Protein O-GlcNAcylation is a dynamic post-translational modification involved in major cellular processes and associated with many human diseases. Bioinformatic prediction of O-GlcNAc sites before experimental validation is a challenge task in O-GlcNAc research. Recent advancements in deep learning algorithms and the availability of O-GlcNAc proteomics data present an opportunity to improve O-GlcNAc site prediction.
This study aims to develop a deep learning-based tool to improve O-GlcNAcylation site prediction.
We construct an annotated unbalanced O-GlcNAcylation data set and propose a new deep learning framework, DeepO-GlcNAc, using Long Short-Term Memory (LSTM), Convolutional Neural Networks (CNN) combined with attention mechanism.

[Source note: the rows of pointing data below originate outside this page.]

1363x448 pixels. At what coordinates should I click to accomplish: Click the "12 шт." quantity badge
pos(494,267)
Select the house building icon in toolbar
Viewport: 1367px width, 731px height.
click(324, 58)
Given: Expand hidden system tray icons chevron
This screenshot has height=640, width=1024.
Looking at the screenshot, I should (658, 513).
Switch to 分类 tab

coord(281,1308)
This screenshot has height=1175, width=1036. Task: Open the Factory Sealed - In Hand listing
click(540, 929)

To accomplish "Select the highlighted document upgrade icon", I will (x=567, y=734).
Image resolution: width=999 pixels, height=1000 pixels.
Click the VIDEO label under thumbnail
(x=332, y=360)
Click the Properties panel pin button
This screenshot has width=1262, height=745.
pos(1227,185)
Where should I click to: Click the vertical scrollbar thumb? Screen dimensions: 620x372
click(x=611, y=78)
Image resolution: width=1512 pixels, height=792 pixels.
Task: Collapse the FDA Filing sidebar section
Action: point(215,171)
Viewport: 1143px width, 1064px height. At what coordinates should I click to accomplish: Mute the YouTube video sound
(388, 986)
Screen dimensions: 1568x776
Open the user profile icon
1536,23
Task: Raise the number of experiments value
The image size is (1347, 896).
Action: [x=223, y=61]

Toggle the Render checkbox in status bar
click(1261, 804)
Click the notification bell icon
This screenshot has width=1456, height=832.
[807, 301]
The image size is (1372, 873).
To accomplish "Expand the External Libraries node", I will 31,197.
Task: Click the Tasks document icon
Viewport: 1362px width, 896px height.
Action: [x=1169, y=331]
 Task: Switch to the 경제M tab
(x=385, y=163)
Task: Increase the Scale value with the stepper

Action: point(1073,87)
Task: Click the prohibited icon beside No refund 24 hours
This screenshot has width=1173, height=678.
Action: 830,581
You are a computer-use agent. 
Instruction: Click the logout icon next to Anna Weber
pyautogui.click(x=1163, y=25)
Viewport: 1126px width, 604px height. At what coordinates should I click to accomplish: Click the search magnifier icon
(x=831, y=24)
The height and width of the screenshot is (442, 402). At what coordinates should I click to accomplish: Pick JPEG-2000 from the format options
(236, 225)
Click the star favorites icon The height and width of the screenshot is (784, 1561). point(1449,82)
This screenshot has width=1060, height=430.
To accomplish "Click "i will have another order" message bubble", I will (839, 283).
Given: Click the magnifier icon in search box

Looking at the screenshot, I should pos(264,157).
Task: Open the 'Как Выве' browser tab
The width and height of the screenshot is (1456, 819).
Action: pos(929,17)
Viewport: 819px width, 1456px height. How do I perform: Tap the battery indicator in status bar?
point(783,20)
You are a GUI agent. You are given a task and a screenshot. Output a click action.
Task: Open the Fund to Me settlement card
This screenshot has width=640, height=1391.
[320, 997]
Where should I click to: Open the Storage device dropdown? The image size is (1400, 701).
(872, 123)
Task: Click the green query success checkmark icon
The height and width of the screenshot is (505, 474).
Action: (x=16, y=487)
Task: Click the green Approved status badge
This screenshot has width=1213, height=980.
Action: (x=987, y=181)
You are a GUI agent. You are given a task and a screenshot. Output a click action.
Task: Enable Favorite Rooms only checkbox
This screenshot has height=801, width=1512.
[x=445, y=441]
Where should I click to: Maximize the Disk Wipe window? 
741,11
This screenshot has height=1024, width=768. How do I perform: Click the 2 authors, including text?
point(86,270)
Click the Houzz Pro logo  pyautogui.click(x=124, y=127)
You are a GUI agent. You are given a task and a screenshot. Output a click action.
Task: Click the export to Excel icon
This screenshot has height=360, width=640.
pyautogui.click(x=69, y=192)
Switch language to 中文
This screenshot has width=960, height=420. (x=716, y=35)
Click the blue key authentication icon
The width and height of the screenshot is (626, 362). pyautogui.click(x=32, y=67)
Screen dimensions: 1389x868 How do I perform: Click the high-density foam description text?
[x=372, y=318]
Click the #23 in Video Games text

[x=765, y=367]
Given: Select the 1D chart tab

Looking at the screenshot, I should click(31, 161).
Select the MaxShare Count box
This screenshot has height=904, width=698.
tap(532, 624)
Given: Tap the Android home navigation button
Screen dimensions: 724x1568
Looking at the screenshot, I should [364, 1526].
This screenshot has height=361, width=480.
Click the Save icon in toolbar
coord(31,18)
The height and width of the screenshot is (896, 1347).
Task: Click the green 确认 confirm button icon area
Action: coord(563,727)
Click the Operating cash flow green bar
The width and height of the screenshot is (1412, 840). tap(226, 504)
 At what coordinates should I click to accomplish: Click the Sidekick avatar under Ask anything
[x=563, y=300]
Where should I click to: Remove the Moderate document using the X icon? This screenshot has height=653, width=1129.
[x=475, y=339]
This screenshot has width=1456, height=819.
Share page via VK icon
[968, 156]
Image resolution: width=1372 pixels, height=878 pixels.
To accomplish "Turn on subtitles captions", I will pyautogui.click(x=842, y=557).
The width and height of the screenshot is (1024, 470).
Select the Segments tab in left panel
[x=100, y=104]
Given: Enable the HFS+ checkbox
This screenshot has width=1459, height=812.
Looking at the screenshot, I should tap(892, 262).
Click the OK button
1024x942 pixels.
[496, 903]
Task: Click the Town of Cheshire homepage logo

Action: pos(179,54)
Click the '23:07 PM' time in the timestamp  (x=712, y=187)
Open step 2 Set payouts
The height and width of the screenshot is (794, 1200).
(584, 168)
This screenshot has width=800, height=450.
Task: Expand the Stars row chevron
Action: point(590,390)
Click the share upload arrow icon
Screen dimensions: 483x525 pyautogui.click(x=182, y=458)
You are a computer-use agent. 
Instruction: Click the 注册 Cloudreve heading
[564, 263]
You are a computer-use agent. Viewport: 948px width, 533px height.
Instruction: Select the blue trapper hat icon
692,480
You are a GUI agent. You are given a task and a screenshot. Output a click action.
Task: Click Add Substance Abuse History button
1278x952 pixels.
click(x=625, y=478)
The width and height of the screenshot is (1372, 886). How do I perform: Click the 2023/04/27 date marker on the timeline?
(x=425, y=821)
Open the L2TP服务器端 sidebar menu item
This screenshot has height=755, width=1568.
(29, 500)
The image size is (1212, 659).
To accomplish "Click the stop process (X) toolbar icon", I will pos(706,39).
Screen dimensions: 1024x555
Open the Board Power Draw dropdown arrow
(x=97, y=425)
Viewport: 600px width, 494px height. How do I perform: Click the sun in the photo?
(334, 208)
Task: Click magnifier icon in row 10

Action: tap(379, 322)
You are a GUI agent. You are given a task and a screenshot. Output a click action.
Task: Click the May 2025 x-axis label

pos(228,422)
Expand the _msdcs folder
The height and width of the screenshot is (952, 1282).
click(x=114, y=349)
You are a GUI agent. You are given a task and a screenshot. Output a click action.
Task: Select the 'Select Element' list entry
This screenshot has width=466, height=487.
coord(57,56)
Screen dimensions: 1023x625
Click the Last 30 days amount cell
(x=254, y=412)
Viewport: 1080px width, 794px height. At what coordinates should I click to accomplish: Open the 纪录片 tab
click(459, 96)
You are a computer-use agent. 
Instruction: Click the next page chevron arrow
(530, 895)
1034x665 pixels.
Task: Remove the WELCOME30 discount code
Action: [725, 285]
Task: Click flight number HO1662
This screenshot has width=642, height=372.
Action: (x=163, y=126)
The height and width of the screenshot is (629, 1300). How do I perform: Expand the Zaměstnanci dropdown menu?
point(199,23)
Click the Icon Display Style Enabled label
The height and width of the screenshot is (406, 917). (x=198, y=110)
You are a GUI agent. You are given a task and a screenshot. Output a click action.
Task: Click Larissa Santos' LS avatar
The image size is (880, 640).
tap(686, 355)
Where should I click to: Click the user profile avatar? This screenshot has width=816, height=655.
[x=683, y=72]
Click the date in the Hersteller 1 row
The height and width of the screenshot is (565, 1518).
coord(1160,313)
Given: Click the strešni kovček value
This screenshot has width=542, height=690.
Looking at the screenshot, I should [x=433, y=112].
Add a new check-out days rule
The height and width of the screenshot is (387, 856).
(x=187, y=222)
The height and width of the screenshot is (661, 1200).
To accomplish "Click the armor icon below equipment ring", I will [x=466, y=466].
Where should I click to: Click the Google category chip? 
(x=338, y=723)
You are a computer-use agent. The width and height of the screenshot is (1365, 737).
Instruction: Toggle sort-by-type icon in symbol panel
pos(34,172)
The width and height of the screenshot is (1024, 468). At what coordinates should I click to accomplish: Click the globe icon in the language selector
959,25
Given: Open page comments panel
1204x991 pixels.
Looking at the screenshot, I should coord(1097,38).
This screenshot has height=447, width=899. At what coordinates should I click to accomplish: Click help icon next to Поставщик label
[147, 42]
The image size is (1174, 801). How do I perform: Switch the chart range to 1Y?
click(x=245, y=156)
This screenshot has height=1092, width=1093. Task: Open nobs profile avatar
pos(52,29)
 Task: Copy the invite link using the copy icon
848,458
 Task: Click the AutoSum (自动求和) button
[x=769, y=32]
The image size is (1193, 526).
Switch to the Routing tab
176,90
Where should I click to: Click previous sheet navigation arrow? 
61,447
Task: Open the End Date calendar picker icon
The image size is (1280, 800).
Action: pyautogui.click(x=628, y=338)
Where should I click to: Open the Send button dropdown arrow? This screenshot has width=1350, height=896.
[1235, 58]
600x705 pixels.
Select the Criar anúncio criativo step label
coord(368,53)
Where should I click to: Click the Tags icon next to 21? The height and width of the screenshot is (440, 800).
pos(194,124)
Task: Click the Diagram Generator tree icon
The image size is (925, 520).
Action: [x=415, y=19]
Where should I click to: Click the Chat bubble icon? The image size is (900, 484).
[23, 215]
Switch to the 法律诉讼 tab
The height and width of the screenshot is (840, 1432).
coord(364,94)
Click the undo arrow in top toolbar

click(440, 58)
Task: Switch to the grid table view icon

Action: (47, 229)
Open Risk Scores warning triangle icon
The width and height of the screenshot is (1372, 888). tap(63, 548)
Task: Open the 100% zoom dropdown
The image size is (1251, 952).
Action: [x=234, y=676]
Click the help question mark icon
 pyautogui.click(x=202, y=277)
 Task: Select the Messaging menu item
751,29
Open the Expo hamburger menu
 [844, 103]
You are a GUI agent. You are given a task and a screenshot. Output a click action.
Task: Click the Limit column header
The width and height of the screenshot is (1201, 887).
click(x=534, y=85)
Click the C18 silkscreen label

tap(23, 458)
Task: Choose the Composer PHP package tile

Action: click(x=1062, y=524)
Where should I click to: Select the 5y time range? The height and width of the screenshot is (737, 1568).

The ablation study confirms that the additional model components in DeepO-GlcNAc, such as attention mechanisms and LSTM, contribute positively to improving prediction performance. Our model demonstrates strong robustness across five cross-species datasets, excluding humans. We also compare our model with three external predictors using an independent dataset. Our results demonstrated that DeepO-GlcNAc outperforms the external predictors, achieving an accuracy of 92%, an average precision of 72%, a MCC of 0.60, and an AUC of 92% in ROC analysis. Moreover, we have implemented DeepO-GlcNAc as a web server to facilitate further investigation and usage by the scientific community.
Our work demonstrates the feasibility of utilizing deep learning for O-GlcNAc site prediction and provides a novel tool for O-GlcNAc investigation.